11.01.2016

3 Books on Race

I've been on a reading kick lately and unintentionally read a succession of books that have given me a perspective on race in America that I've never really had, especially not with such a personal narrative historical lens.

1. Island Beneath the Sea by Isabella Allende
This somehow ended up loaded to my Kindle, though I have no recollection of downloading it or having heard of it before. The book starts in the late 1770's in Haiti with a slave named Tete and a French slave owner named Valmorain, and winds its way through Haiti's revolution (the only successful slave uprising in the Caribbean!), to settlement in Louisiana, throughout Valmorain and Tete's lives, and their children's lives, covering issues of free slaves, mixed race men and women, and white people who hated the whole "just because you have a drop of black blood mean you are considered a subservient human/animal" thing.

This is a time and place I have never ever really considered fully.
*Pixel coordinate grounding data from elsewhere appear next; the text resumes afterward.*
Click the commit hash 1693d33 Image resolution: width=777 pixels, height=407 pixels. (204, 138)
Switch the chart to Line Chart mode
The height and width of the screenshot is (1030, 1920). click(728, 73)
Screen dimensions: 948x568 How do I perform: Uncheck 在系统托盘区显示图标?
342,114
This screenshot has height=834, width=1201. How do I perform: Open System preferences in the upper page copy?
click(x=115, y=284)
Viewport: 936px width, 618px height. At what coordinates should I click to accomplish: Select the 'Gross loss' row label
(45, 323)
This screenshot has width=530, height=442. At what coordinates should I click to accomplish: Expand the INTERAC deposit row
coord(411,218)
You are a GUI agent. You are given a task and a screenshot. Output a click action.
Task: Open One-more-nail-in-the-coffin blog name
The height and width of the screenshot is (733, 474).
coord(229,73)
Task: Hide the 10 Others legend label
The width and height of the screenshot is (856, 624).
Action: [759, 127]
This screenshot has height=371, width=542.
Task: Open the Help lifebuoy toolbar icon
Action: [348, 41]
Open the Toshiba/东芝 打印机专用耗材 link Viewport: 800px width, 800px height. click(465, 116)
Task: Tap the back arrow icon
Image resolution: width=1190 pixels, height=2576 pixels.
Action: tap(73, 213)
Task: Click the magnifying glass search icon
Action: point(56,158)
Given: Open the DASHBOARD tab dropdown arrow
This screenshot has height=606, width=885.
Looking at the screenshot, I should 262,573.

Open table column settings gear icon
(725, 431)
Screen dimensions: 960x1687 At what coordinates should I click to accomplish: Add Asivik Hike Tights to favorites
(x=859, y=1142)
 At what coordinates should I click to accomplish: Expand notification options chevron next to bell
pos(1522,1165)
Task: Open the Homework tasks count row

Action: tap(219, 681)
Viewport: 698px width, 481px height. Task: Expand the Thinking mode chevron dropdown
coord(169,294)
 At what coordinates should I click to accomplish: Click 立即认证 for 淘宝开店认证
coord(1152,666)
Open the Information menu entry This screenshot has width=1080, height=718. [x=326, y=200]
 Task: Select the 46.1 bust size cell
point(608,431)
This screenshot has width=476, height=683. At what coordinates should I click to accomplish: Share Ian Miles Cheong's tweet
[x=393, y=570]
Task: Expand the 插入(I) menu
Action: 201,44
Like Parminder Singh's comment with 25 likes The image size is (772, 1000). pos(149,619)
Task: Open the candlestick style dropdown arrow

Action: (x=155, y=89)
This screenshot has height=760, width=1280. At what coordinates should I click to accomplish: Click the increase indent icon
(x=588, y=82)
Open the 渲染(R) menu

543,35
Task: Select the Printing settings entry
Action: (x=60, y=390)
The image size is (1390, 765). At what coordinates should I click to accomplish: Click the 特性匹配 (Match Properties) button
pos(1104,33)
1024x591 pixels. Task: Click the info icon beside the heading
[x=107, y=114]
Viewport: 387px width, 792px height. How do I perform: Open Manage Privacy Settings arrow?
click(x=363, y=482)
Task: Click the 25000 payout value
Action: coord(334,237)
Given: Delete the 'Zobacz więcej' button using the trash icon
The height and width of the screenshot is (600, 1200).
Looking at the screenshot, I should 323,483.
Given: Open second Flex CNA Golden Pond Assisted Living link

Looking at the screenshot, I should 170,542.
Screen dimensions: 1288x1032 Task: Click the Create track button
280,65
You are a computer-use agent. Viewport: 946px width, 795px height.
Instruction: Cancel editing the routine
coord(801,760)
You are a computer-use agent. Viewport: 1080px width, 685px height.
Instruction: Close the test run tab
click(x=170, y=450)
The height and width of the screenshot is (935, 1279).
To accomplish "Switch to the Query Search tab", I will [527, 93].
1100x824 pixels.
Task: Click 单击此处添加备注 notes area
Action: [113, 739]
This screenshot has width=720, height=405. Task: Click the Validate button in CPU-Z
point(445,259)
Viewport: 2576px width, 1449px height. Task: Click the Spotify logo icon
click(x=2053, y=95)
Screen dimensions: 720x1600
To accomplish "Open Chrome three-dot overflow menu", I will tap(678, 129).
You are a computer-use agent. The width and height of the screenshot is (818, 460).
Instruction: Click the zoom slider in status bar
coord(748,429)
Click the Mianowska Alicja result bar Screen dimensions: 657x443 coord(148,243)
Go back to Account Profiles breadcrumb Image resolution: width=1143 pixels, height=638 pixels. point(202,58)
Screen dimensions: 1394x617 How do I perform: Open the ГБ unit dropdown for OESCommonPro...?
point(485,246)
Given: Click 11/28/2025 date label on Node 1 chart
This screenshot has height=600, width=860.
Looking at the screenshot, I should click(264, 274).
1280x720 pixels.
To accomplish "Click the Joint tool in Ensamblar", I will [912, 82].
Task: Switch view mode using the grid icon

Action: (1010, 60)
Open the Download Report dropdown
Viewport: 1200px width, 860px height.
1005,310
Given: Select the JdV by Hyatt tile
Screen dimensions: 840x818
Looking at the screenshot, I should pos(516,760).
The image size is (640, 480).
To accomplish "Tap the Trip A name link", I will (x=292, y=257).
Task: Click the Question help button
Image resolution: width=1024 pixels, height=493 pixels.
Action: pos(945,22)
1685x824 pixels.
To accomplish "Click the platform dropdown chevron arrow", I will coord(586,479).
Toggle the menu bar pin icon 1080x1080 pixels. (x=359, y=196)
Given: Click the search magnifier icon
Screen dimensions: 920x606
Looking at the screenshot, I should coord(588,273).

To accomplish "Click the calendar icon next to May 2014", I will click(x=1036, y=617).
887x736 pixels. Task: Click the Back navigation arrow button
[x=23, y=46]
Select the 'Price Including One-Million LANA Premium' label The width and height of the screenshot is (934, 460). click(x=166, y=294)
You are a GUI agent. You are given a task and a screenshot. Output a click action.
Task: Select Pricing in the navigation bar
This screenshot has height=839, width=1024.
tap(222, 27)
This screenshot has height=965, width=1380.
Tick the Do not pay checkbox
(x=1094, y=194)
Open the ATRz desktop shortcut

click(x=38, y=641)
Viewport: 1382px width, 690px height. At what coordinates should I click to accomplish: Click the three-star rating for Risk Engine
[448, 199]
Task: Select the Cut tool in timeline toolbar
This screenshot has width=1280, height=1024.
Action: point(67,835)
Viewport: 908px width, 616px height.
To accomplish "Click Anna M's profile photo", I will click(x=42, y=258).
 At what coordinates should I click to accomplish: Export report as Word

I've pictured slave sales, the ships across the Atlantic, and as much of the awfulness of the day to day as I think is possible for a white girl born after the Civil Rights movement. But Allende does a really beautiful job bringing to life the details. Particularly memorable for me was recognizing the emotional and logical disconnect that whites had to make to maintain their superiority. The other major takeaway was insight into those that didn't fit the black vs. white mold: a white man who had a black wife and black children whom he loved, but who kept them hidden; a mullata (mixed race) woman who gained power through (high class) prostitution; and a mixed race child who looked white, was educated with whites, but was raised with people of color (impossible in its own complicated way). These perspectives reminded me of just how diverse the experience of racism can be.

2. Grace by Natasha Deon
I heard an interview where Natasha Deon read an excerpt of her novel and did something I very rarely do: bought a brand new, full price, hardcover book off Amazon and was impatient for how long two days shipping felt (I'm usually a library/used books for $1 kind of girl). This book is set twenty years before the Civil War and during/after the Civil War, told from the perspective of a mother and the life her daughter. Deon writes with such strong voice I could just picture Naomi, a young black woman who both experiences and observes racism in the South. I can't think of many books I've read that have a more compelling first chapter (I'm sure hearing that author read it herself helped).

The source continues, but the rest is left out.